CSR on phone: Call back tomorrow and we’ll see if we can get the world to revolve around you.

175 South Third Street
Columbus, Ohio

Bewildered call agent: No, ma'am, “Seattle” is not spelled with a “c,” if it were it would sound like… “cattle.”

Yakima, Washington

Overheard by: Moooo

CSR: I'm bored.
Manager: Well, go find something to do.
CSR: There's nothing around here to do just yet.
Manager: There's always something–go clean your drawers.
CSR: My drawers are clean…I think.

Baton Rouge, Louisiana

CSR on phone: Please sir, stop yelling at me. (pause) You do not need to swear at me. (pause) You call me that one more time and I'm going to hang up. (pause) Yeah, I'm still here. (pause, then hangs up) The best part was he told me to die.

Phildelphia, Pennsylvania

Overheard by: headsethottie

African-American CSR to team manager: Sir, this customer says that he wants to speak to someone else.
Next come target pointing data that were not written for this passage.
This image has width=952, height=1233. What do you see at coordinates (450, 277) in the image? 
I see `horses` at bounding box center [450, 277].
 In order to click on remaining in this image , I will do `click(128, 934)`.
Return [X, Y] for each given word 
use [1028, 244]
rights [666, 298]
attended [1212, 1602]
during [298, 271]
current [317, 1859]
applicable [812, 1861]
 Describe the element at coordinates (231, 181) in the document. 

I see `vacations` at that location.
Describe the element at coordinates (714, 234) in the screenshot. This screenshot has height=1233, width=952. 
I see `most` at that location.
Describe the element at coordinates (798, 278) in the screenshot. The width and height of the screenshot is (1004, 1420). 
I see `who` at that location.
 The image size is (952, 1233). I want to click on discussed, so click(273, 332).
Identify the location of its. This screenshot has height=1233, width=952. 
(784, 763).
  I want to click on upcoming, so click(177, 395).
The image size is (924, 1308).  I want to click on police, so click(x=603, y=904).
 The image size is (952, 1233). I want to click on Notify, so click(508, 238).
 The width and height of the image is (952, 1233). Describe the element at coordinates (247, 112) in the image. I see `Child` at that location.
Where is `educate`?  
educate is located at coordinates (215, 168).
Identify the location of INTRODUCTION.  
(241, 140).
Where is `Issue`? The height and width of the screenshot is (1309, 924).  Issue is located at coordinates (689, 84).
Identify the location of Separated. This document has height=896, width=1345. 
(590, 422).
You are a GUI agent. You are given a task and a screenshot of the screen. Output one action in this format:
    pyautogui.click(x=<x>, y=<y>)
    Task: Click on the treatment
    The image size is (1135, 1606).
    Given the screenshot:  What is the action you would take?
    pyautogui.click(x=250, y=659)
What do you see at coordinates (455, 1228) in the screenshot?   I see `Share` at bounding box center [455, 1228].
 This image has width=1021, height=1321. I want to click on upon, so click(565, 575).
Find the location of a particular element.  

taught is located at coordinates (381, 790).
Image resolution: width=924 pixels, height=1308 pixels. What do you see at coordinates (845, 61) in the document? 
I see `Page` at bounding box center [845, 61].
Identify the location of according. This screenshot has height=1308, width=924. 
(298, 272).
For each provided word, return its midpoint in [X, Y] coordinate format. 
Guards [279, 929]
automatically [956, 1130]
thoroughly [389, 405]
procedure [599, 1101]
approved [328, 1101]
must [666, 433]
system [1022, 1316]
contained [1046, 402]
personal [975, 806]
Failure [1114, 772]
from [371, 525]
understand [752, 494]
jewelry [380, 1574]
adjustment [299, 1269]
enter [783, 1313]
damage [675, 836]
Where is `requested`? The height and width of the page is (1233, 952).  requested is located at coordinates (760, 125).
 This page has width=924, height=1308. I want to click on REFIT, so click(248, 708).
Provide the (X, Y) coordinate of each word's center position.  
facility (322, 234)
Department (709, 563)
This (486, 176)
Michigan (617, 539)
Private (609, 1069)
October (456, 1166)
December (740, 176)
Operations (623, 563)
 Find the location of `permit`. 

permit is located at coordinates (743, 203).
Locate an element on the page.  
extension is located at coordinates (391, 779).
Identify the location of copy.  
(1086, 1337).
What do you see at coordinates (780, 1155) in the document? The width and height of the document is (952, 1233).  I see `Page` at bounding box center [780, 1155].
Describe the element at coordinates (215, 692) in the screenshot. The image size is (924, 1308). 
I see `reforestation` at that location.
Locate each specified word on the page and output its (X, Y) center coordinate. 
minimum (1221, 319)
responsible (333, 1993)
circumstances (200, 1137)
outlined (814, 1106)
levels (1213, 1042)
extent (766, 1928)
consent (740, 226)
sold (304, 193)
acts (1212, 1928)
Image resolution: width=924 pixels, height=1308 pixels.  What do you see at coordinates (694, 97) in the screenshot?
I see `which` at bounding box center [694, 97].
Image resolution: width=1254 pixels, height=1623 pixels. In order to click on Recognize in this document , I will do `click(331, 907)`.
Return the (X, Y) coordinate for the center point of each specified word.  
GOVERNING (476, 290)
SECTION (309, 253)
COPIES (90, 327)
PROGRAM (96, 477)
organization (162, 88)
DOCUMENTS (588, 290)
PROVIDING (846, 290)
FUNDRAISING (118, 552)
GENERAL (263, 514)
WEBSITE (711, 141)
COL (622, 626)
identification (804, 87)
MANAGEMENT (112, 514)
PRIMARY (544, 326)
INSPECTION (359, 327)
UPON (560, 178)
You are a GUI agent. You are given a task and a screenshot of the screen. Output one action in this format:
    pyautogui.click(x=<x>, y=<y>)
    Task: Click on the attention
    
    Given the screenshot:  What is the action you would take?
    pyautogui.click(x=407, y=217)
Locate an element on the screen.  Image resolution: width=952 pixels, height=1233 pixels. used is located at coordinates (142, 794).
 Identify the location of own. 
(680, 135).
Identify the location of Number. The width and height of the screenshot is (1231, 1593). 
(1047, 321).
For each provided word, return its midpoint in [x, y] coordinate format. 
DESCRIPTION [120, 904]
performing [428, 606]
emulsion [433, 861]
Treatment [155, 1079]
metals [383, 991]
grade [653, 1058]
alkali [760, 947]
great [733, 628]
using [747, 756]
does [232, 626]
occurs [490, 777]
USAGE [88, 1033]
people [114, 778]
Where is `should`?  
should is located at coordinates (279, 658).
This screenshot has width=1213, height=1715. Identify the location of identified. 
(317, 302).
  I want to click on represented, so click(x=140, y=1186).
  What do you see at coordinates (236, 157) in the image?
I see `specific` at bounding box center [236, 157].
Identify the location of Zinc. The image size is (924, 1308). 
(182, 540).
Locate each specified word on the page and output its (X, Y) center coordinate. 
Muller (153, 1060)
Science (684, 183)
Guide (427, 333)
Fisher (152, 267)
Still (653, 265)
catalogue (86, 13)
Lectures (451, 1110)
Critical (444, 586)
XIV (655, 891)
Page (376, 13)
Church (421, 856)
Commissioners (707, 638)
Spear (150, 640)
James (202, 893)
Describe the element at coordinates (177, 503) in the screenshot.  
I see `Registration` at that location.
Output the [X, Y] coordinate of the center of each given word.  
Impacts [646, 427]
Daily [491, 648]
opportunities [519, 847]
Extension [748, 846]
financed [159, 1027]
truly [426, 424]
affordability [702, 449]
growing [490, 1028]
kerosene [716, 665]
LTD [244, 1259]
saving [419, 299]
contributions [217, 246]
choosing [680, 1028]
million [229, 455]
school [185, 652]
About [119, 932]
He says he doesn't want to talk with a “nigger.”
Team manager: Ask him how he feels about talking to a gay Asian man.

Round Rock, Texas

CSR on phone: No ma'am… If I was out trying to bang my dick in a bar I wouldn't take the time to call you back.

Atlanta, Georgia

Woman in cubicle on call with overseas agent: Oh, hello… were you in Slumdog Millionaire?
Confused customer service agent: What?

Ottawa
Canadia

Overheard by: poking my eyes out with my pen

CSR on phone: Help desk, this is James*.
[pause] CSR: I am sorry, this is the PC and phone help desk. Sounds like you need the facilities help desk if a toilet is stopped up.
[pause] CSR: Okay sir, I understand, but you need facilites, not the help desk.
[long pause] CSR: Okay, is it a Windows toilet or a Unix toilet?
Customer, now on speakerphone: Well, there are no windows in this bathroom, so I guess it must be a Unix toilet.
CSR: Okay, I will get a Unix toilet specialist there as soon as we can. Which building and bathroom is it?
[pause] CSR: Thanks.
[CSR hangs up] CSR back on phone: Hello, facilities? This is James at the PC help desk. Yeah, I have a doozy for you…try not to laugh…

730 International Parkway
Richardson, Texas

Overheard by: El Gee

CSR: Okay, and what’s the address?
Customer: 123* A Street.
CSR: Okay, and which street is that on?
Customer: A Street.
CSR: I understand that you live on a street, sir, but I need to know which one.

1001 Roeder Avenue
Bellingham, Washington

CSR: Oh, you work on computers? You probably know more than I do so this should be an easy call, huh?